Singapore is contemplating a whole-of-government data discoverability platform to create a searchable inventory of public sector data assets.
Weng Wanyi, the director of the Government Data Office that sits within the Smart Nation and Digital Government Office (SNDGO) centre-of-goverment agency, told EDM Council’s DataVision conference for APAC/India that the data discoverability platform is a key lesson from the city-state’s Covid response.
“What we discovered during Covid is that we needed to mobilise data very, very quickly, but then we realised that we didn't have a good view of all the data assets across the agencies,” Weng said.
“Now that we've passed the pandemic and we've taken a bit of time to think about what we did during Covid, we realised that we started collecting data that had already existed in some agencies, which means that we could have sped up spinning up some of the Covid responses that we had.”
The reinvention of data assets that already existed elsewhere in government, but were not searchable, has the Government Data Office looking for ways to avoid a repeat situation in the future.
“Right now, we're really looking at what we could have done better during the pandemic from a data perspective: what are the gaps, and then how do we - while Covid is still fresh in our minds, make a case for plugging those gaps,” Weng said.
Current thinking is that a “whole-of-government data discoverability platform” could be the solution, allowing centralised tracking “all our data assets across the government.”
It appears work on the platform is still at a relatively early stage, with Weng indicating the Government Data Office is “in the process of … thinking” about how to build it out.
She indicated that a data discoverability platform was favoured since it could be layered on top of existing data environments operated by the “100-odd” agencies in the Singapore government structure.

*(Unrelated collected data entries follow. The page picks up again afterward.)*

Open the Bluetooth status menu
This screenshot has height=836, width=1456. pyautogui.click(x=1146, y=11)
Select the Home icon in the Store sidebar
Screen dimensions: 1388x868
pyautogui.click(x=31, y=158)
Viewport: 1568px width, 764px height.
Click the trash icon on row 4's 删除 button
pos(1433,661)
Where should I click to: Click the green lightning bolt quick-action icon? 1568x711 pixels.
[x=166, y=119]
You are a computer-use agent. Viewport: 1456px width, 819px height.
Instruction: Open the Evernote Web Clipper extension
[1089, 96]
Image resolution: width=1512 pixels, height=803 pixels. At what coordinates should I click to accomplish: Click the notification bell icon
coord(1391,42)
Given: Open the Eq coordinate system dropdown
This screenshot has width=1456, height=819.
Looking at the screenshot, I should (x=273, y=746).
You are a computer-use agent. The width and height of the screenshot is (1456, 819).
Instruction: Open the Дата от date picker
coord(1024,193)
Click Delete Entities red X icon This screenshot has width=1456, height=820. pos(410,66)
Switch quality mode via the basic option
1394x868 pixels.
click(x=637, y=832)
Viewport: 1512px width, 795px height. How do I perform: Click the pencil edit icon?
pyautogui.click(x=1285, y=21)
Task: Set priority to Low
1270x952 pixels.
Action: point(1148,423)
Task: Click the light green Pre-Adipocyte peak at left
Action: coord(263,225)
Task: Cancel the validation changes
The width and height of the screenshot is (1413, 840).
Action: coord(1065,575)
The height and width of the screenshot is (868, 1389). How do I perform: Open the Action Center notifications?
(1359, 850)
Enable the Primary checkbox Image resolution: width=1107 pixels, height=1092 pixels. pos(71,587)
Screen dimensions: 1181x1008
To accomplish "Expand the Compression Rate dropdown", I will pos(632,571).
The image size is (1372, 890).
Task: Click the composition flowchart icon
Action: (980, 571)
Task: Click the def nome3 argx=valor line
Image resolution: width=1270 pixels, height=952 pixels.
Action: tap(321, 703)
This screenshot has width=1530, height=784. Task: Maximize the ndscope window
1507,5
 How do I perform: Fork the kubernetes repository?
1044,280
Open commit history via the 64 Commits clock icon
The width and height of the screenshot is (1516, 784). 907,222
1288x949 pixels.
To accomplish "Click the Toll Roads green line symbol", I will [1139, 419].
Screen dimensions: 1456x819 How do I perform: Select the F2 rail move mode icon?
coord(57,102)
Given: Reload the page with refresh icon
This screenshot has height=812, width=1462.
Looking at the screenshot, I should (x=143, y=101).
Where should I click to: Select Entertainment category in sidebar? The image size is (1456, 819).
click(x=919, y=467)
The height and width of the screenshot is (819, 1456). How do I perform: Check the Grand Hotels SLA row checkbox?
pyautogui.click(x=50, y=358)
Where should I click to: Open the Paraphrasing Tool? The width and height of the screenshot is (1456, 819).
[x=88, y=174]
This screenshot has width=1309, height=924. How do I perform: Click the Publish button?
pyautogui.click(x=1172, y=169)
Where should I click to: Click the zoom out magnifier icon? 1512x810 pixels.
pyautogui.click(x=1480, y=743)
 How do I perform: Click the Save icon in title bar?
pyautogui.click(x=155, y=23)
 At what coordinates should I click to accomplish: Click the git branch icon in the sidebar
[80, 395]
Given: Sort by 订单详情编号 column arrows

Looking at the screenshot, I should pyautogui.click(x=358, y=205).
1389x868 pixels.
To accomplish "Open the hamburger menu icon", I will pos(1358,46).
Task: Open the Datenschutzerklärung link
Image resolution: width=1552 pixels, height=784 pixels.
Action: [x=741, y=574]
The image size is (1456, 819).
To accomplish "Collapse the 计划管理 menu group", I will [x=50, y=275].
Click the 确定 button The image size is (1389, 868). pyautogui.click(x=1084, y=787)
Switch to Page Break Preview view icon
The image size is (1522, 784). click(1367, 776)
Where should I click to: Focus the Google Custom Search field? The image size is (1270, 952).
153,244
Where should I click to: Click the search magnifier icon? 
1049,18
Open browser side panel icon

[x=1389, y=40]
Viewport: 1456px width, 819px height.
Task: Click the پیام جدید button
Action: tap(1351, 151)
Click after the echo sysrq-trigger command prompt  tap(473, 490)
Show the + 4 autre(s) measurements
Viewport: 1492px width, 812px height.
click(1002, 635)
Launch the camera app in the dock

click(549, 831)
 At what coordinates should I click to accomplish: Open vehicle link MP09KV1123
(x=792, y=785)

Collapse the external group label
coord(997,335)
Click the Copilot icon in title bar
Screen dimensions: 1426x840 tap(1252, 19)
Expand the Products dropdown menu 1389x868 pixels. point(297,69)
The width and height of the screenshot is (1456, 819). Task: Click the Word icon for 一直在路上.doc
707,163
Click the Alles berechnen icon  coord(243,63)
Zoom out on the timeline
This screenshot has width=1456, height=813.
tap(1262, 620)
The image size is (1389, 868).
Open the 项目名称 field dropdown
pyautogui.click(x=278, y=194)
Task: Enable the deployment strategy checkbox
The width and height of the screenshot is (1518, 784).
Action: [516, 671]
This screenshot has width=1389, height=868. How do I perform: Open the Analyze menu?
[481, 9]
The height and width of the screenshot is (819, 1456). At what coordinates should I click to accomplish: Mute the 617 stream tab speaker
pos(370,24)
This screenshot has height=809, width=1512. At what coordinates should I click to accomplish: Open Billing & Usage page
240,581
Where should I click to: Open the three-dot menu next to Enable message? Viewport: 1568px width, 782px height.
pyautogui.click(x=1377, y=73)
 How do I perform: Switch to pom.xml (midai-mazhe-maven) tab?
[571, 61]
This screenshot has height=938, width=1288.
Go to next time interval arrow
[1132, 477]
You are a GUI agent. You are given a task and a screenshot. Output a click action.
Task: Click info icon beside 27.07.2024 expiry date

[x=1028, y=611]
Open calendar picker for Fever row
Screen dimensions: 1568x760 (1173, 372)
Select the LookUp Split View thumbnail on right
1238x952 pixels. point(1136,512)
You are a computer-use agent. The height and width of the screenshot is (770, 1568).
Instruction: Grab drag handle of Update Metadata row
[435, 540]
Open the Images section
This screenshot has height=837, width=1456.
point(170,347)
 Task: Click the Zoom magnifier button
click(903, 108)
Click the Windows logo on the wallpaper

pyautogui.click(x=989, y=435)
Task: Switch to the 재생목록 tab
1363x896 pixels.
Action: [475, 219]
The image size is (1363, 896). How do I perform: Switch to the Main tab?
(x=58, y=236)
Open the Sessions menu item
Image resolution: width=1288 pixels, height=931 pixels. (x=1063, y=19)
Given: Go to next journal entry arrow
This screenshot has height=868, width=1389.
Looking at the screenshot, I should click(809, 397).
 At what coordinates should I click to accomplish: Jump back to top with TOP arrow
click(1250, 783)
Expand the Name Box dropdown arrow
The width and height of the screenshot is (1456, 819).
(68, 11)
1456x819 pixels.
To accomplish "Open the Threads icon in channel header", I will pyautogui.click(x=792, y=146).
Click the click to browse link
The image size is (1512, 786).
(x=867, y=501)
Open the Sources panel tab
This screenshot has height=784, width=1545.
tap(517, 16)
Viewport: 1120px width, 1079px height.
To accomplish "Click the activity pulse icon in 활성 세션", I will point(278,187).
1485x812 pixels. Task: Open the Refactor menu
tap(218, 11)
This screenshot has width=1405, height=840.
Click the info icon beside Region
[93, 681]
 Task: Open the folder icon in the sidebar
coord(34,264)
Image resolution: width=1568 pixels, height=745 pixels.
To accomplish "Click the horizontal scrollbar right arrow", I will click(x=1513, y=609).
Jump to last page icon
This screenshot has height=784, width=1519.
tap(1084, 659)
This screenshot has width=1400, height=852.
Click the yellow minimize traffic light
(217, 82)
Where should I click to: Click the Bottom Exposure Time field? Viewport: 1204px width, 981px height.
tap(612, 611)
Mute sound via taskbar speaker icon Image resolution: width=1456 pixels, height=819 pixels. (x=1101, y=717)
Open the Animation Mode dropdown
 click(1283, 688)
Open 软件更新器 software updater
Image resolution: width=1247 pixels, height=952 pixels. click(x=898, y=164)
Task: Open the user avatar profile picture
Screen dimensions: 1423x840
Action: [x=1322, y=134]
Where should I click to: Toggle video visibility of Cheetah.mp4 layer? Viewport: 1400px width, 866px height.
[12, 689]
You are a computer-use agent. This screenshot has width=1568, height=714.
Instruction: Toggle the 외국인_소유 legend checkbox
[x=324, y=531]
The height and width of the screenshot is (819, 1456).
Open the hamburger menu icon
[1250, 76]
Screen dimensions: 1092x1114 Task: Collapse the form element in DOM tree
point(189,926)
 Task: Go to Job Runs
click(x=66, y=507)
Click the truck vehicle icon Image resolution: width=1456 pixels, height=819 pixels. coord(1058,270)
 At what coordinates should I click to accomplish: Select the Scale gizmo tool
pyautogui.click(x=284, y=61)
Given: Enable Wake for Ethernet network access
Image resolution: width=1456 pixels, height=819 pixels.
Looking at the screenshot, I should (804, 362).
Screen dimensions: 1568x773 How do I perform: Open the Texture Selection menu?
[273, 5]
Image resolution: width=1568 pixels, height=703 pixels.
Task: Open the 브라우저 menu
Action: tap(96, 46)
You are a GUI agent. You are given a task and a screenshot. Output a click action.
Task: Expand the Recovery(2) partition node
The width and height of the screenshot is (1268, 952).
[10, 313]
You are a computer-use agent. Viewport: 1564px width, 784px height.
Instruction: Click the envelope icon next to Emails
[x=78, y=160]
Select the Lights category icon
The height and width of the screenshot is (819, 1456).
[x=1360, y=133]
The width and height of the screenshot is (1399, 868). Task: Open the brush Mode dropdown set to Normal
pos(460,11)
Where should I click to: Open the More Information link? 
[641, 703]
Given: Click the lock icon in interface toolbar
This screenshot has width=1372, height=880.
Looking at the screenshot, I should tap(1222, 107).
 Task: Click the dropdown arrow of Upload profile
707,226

“We're looking at metadata software that can trawl for metadata and seamlessly plug it into the discovery platform,” Weng said.
Data sharing successes
Weng’s presentation also placed some metrics on the Government Data Architecture (GDA), a whole-of-government secure data sharing platform launched back in 2019 as a way to identify “single source of truth” datasets that sat in one agency but were used by multiple agencies, and to make those data assets easier to access.
Weng said the GDA so far contained 229 datasets from 40 agencies.
Designating agencies as a “single source of truth” had been beneficial in driving a broader uplift in data standards among these agencies, she said.
“Being designated a single source of truth comes with responsibilities of maintaining that core data that is needed by many other agencies,” Weng said.
“What we have found is that being designated as a single source of truth uplifts an agency’s capabilities because there are no longer just thinking about their own data and their own needs, but now that they have been designated as a single source of truth, they have to think about their data quality to fit many use cases outside of their agencies.
“So we’ve found this incredibly useful in nudging agencies to think beyond their own scope.”
The government has also standardised terms and conditions for sharing data between agencies.
Before the government [data] office, data sharing used to be very fragmented,” Weng said.
“Each agency decided on a different yardstick whether they would share their data, so we standardised that.”
Reflecting on the three years that GDA had been in place, Weng said the Government Data Office was “very proud” of improvements to the sharing of key datasets.
“Data sharing across agencies used to take anywhere between six to 13 months from the time the request is made to the time the requester receives the data,” she said.
“We have reduced that to less than seven working days, so 99 percent of all data requests are met in less than seven working days, and that's really because of the [Government] Data Architecture.”
iTnews Asia reported in July that a separate initiative, being driven by GovTech Singapore's Data Science and AI Division - DSAID - aims to help smaller agencies become more data-driven through the creation of a ‘data infrastructure in a box’ or DIAB.
The DIAB is intended to reuse some of the standards of the GDA but package them up in a way that makes data projects more accessible at a smaller scale.